--- Ausgewählter Textauszug ---

Die Presse: Hinter den meisten der zwölf Privat-Unis stehen Länder, Städte, Kammern, die Kirche oder öffentliche Unis. Ist das sogenannte Private vielfach Etikettenschwindel, wie Rektorenchef Oliver Vitouch einmal gesagt hat?

Karl Wöber: Absolut nicht. Die Rechtsbasis ist eindeutig: Der Bund darf Privat-Unis nicht finanzieren und das tut er nicht. Aber privat bedeutet in erster Linie eine Unterscheidung, was die Rechtsform betrifft. Und erst in zweiter Linie geht es um die Finanzierung.

Aber es klingt schon schlüssig, dass dort, wo privat draufsteht, kein Steuergeld drin sein sollte.

Die meisten Privat-Unis haben das Ziel, einen großen Teil des Budgets aus Studiengebühren zu decken. Da sind viele auf einem guten Weg. Und der Sektor ist erst 15 Jahre alt: Da ist noch Spielraum nach oben.


Sie haben zuletzt selbst gefordert, den Pflichtzusatz Privatuniversität im Namen zu streichen.

Dafür gibt es einen anderen Grund. Es kommt aus dem Blickwinkel der Betroffenen – etwa der Studenten, die sich als zweite Klasse fühlen.


Sind die Privatuniversitäten denn Zweite-Klasse-Institutionen?

Natürlich nicht. Sie werden diskriminiert, weil sie verpflichtend eine Bezeichnung anführen müssen, die sie von einer staatlichen Uni unterscheidet. Daher fühlen sich Studenten häufig nicht voll anerkannt.


Sie würden lieber nur Universität heißen – ohne privat.

Ja, das ist im Ausland auch der Fall.


Als großes Problem sehen etwa die Grünen, dass öffentliche Unis Anteile an Privat-Unis halten.

Es ist eigenartig, dass man Kooperationen einfordert. Und die engste Form der Kooperation ist dann plötzlich nicht rechtens. Eigentlich müssten wir über so viel gemeinsames Engagement doch froh sein.


Gegen Kooperation sagt niemand etwas. Aber das Ministerium erarbeitet einen Plan für den Sektor – und der wird von Ländern und öffentlichen Unis umgangen.

Eine gewisse Governance durch das Ministerium ist möglich. Der Privat-Uni-Sektor wird stark kontrolliert. Es gibt niemanden, der regelmäßiger akkreditiert werden muss wie wir.


Aber man kann nicht aus strategischen Gründen sagen: Eine solche Uni wollen wir nicht.

Die strategischen Argumente müssten ja genau umgekehrt sein. Täglich lesen wir davon, dass es zu wenig Geld für den staatlichen Hochschulbereich gibt. Also: Schauen wir, dass wir möglichst viel privates Engagement und möglichst viele Alternativen bekommen, damit wir vor allem den bedürftigeren jungen Menschen den Zugang zum staatlichen System ermöglichen können.

--- Daten zur Aufgabe ---

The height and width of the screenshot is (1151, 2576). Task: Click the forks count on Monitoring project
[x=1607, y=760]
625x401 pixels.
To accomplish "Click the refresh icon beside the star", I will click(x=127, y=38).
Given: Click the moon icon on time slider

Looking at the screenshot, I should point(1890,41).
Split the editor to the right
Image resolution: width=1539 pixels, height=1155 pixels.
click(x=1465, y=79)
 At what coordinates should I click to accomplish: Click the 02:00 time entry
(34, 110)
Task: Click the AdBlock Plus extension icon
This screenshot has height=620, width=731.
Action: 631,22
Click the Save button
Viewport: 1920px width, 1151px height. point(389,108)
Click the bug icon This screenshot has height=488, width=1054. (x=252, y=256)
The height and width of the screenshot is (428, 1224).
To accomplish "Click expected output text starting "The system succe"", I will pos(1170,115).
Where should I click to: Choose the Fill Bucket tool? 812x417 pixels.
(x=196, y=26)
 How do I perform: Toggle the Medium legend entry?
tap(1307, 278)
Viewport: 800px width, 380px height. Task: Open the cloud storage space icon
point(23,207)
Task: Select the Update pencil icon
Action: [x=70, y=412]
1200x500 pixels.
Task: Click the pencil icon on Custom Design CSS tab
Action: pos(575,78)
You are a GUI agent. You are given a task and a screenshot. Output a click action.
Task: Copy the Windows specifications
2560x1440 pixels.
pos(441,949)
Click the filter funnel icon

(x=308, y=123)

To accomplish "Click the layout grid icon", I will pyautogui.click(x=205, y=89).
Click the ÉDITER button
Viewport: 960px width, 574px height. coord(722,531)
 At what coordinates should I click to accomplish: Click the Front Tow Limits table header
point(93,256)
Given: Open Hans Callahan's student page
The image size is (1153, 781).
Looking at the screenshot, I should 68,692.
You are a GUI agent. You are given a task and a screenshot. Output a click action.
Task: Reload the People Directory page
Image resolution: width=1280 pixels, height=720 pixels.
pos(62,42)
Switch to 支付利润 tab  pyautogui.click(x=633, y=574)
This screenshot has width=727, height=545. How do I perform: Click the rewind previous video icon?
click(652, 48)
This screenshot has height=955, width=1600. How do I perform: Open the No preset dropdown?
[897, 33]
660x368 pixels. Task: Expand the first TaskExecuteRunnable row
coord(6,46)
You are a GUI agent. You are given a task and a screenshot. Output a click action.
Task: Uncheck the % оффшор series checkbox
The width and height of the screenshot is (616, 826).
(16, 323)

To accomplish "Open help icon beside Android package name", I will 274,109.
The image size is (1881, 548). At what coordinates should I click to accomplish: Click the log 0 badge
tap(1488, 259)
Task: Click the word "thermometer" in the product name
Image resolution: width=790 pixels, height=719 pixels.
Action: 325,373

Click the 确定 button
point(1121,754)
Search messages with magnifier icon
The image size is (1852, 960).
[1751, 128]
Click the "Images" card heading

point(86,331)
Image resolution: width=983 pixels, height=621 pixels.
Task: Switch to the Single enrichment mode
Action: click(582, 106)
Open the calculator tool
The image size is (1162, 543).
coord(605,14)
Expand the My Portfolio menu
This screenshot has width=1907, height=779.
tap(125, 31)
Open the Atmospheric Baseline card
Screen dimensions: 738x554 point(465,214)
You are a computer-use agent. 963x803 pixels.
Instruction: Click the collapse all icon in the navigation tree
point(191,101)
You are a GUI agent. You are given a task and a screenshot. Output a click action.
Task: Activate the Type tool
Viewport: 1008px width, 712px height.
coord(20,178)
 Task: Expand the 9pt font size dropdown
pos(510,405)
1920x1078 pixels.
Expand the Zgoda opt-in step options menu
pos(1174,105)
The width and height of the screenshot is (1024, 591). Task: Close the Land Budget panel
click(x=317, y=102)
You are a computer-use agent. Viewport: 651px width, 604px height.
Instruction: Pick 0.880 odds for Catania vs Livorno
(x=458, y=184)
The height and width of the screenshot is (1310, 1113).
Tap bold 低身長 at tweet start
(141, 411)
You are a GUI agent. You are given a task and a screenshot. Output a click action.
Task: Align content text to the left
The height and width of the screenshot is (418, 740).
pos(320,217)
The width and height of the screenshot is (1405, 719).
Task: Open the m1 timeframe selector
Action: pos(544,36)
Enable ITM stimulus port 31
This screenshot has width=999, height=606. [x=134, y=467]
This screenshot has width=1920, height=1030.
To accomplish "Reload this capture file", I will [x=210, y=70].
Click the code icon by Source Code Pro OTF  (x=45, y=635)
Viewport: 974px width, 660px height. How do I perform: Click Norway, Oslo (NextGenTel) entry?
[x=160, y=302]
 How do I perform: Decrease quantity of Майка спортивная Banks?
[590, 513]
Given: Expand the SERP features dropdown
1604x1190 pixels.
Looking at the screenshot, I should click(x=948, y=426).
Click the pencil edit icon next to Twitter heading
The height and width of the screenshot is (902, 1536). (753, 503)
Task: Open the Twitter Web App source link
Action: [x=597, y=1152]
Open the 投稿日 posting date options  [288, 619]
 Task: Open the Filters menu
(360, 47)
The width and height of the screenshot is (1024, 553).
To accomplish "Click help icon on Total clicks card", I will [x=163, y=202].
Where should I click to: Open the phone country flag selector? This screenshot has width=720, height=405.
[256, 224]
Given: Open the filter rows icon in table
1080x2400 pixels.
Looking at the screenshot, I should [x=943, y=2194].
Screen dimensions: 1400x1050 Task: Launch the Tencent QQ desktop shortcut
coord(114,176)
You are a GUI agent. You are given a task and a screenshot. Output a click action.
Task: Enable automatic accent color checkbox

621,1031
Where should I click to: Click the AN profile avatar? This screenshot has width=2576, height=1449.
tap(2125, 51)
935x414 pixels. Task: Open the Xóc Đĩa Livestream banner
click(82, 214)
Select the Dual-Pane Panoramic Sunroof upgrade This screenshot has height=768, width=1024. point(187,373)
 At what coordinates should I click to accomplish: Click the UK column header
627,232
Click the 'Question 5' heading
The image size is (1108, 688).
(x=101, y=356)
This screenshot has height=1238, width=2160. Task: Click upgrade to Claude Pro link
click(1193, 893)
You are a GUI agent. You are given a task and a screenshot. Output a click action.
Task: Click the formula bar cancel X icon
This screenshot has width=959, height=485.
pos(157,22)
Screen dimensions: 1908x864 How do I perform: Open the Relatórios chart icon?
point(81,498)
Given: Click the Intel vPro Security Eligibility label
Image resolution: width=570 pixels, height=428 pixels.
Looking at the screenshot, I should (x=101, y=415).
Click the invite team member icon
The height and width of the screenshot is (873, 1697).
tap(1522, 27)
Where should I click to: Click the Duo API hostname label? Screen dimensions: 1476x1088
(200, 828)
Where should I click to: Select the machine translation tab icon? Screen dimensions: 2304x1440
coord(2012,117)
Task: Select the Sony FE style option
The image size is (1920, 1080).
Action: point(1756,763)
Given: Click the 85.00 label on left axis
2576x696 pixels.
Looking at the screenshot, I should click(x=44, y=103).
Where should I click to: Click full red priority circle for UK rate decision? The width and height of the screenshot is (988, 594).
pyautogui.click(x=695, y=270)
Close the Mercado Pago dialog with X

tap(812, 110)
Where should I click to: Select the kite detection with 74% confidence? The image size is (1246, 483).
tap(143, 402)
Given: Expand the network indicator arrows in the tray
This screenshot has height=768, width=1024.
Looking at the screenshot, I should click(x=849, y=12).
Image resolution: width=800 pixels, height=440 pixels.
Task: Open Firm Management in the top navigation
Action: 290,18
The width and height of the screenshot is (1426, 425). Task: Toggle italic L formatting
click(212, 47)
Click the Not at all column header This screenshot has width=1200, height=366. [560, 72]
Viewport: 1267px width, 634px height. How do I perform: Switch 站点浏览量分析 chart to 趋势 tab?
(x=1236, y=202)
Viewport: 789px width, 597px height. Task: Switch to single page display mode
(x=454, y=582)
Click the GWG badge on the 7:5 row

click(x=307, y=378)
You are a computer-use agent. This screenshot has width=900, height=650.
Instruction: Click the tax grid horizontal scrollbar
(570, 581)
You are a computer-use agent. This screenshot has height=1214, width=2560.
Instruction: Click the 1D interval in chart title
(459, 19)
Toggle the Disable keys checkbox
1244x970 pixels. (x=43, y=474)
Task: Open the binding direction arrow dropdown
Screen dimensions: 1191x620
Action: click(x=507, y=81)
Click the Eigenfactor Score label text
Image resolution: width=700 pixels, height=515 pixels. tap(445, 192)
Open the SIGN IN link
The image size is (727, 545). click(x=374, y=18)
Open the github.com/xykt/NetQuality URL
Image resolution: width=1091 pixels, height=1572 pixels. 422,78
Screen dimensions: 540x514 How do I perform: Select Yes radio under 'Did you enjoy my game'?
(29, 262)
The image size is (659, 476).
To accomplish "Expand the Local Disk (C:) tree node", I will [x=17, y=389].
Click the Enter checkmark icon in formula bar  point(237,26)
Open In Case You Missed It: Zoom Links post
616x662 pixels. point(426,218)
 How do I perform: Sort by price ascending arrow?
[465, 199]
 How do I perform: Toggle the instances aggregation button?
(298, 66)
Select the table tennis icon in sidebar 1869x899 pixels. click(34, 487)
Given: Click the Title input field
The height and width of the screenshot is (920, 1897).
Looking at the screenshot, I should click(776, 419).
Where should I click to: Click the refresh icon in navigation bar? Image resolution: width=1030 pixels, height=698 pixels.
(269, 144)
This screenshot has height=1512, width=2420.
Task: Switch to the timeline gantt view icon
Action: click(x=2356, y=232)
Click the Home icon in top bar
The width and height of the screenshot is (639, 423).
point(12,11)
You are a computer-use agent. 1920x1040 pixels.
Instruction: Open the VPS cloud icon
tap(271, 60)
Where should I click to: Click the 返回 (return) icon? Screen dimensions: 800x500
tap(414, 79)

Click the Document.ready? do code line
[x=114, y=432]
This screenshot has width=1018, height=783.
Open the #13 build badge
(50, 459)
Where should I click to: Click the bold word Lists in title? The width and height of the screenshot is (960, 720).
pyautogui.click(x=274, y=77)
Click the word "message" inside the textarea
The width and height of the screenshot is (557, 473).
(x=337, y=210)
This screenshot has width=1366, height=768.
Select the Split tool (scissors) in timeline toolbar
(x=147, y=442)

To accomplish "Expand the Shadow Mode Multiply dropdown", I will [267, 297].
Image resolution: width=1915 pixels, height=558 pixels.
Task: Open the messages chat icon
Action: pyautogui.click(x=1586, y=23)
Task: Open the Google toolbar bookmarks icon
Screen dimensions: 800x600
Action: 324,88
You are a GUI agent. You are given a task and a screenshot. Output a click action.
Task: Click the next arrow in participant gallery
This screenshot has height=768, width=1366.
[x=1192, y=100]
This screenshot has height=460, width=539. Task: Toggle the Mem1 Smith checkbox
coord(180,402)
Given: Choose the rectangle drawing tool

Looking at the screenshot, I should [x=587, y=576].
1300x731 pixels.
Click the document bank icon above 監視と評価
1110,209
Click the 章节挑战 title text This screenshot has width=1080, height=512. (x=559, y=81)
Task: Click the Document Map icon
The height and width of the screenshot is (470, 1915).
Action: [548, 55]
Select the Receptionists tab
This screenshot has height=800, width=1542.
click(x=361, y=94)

---

### Übungsaufgaben
1. Schreibe den Abschnitt des Interviews über Privatuniversitäten von „Sind die Privatuniversitäten“ bis „heißen – ohne privat.“ neu und setze dabei „benachteiligt“ an die Stelle von „diskriminiert“.
2. Zähle die Zeilen, in denen die Zeichenfolge „Instruction“ vorkommt, und gib nur diese Anzahl an. Dabei ist die Groß- und Kleinschreibung zu beachten.

### Lösungen
1.
Sind die Privatuniversitäten denn Zweite-Klasse-Institutionen?

Natürlich nicht. Sie werden benachteiligt, weil sie verpflichtend eine Bezeichnung anführen müssen, die sie von einer staatlichen Uni unterscheidet. Daher fühlen sich Studenten häufig nicht voll anerkannt.


Sie würden lieber nur Universität heißen – ohne privat.

2. 5